- **DIRECTIONS**:
In this exercise, the entries below are to be transcribed exactly, line by line.

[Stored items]

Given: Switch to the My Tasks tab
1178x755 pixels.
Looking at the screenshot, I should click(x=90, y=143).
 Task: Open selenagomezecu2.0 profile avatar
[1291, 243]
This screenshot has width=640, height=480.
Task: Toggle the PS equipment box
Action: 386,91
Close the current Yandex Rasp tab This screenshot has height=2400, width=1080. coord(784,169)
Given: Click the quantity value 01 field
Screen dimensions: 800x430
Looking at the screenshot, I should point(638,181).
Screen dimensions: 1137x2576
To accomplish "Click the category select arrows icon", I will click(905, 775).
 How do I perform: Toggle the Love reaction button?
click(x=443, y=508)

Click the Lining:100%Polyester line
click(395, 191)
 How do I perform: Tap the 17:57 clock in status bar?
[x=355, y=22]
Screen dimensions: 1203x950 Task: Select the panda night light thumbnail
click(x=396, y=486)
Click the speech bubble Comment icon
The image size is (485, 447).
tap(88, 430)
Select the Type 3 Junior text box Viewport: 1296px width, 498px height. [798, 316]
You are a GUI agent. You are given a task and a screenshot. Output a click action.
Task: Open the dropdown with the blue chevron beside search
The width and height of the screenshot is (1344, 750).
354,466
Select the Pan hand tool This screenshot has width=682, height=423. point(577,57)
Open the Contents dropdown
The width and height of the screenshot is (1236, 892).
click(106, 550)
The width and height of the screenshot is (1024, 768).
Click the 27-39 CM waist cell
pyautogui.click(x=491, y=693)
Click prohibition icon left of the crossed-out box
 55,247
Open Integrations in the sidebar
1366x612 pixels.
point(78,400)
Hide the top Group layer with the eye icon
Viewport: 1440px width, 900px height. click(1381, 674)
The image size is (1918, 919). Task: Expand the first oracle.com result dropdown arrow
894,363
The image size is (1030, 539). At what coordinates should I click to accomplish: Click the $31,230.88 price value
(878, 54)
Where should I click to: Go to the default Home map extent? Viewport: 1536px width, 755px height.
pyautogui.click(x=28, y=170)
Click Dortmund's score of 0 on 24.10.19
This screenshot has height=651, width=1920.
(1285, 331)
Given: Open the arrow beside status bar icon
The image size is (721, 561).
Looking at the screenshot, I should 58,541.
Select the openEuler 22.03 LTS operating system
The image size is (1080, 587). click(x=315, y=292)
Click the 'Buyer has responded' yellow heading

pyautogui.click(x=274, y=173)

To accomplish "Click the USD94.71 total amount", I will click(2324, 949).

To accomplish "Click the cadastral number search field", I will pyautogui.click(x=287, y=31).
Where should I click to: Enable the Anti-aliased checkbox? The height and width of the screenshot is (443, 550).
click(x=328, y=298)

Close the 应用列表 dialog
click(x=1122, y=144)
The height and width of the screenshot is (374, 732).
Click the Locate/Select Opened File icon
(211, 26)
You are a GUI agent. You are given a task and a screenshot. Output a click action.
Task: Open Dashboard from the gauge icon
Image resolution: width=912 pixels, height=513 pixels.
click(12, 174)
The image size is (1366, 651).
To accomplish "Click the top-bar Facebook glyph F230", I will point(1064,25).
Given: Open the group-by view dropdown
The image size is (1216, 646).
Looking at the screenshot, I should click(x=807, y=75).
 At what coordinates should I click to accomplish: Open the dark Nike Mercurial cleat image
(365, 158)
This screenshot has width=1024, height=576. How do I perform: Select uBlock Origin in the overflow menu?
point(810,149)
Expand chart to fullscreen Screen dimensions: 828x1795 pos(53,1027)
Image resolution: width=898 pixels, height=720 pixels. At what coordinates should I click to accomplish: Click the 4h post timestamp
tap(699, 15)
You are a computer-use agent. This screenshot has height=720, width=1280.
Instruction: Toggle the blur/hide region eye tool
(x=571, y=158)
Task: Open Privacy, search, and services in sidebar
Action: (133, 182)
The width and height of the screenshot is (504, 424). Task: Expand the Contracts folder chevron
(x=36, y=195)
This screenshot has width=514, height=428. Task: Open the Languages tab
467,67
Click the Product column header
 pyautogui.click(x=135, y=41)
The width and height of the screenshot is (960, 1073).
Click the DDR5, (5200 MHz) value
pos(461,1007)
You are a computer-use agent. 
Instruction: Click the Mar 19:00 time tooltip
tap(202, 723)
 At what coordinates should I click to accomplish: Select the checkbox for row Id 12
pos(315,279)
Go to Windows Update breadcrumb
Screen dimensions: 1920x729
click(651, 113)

- **ANSWER TO THIS PROBLEM**:
Given: Switch to the My Tasks tab
1178x755 pixels.
Looking at the screenshot, I should click(x=90, y=143).
 Task: Open selenagomezecu2.0 profile avatar
[1291, 243]
This screenshot has width=640, height=480.
Task: Toggle the PS equipment box
Action: 386,91
Close the current Yandex Rasp tab This screenshot has height=2400, width=1080. coord(784,169)
Given: Click the quantity value 01 field
Screen dimensions: 800x430
Looking at the screenshot, I should point(638,181).
Screen dimensions: 1137x2576
To accomplish "Click the category select arrows icon", I will click(905, 775).
 How do I perform: Toggle the Love reaction button?
click(x=443, y=508)

Click the Lining:100%Polyester line
click(395, 191)
 How do I perform: Tap the 17:57 clock in status bar?
[x=355, y=22]
Screen dimensions: 1203x950 Task: Select the panda night light thumbnail
click(x=396, y=486)
Click the speech bubble Comment icon
The image size is (485, 447).
tap(88, 430)
Select the Type 3 Junior text box Viewport: 1296px width, 498px height. [798, 316]
You are a GUI agent. You are given a task and a screenshot. Output a click action.
Task: Open the dropdown with the blue chevron beside search
The width and height of the screenshot is (1344, 750).
354,466
Select the Pan hand tool This screenshot has width=682, height=423. point(577,57)
Open the Contents dropdown
The width and height of the screenshot is (1236, 892).
click(106, 550)
The width and height of the screenshot is (1024, 768).
Click the 27-39 CM waist cell
pyautogui.click(x=491, y=693)
Click prohibition icon left of the crossed-out box
 55,247
Open Integrations in the sidebar
1366x612 pixels.
point(78,400)
Hide the top Group layer with the eye icon
Viewport: 1440px width, 900px height. click(1381, 674)
The image size is (1918, 919). Task: Expand the first oracle.com result dropdown arrow
894,363
The image size is (1030, 539). At what coordinates should I click to accomplish: Click the $31,230.88 price value
(878, 54)
Where should I click to: Go to the default Home map extent? Viewport: 1536px width, 755px height.
pyautogui.click(x=28, y=170)
Click Dortmund's score of 0 on 24.10.19
This screenshot has height=651, width=1920.
(1285, 331)
Given: Open the arrow beside status bar icon
The image size is (721, 561).
Looking at the screenshot, I should 58,541.
Select the openEuler 22.03 LTS operating system
The image size is (1080, 587). click(x=315, y=292)
Click the 'Buyer has responded' yellow heading

pyautogui.click(x=274, y=173)

To accomplish "Click the USD94.71 total amount", I will click(2324, 949).

To accomplish "Click the cadastral number search field", I will pyautogui.click(x=287, y=31).
Where should I click to: Enable the Anti-aliased checkbox? The height and width of the screenshot is (443, 550).
click(x=328, y=298)

Close the 应用列表 dialog
click(x=1122, y=144)
The height and width of the screenshot is (374, 732).
Click the Locate/Select Opened File icon
(211, 26)
You are a GUI agent. You are given a task and a screenshot. Output a click action.
Task: Open Dashboard from the gauge icon
Image resolution: width=912 pixels, height=513 pixels.
click(12, 174)
The image size is (1366, 651).
To accomplish "Click the top-bar Facebook glyph F230", I will point(1064,25).
Given: Open the group-by view dropdown
The image size is (1216, 646).
Looking at the screenshot, I should click(x=807, y=75).
 At what coordinates should I click to accomplish: Open the dark Nike Mercurial cleat image
(365, 158)
This screenshot has width=1024, height=576. How do I perform: Select uBlock Origin in the overflow menu?
point(810,149)
Expand chart to fullscreen Screen dimensions: 828x1795 pos(53,1027)
Image resolution: width=898 pixels, height=720 pixels. At what coordinates should I click to accomplish: Click the 4h post timestamp
tap(699, 15)
You are a computer-use agent. This screenshot has height=720, width=1280.
Instruction: Toggle the blur/hide region eye tool
(x=571, y=158)
Task: Open Privacy, search, and services in sidebar
Action: (133, 182)
The width and height of the screenshot is (504, 424). Task: Expand the Contracts folder chevron
(x=36, y=195)
This screenshot has width=514, height=428. Task: Open the Languages tab
467,67
Click the Product column header
 pyautogui.click(x=135, y=41)
The width and height of the screenshot is (960, 1073).
Click the DDR5, (5200 MHz) value
pos(461,1007)
You are a computer-use agent. 
Instruction: Click the Mar 19:00 time tooltip
tap(202, 723)
 At what coordinates should I click to accomplish: Select the checkbox for row Id 12
pos(315,279)
Go to Windows Update breadcrumb
Screen dimensions: 1920x729
click(651, 113)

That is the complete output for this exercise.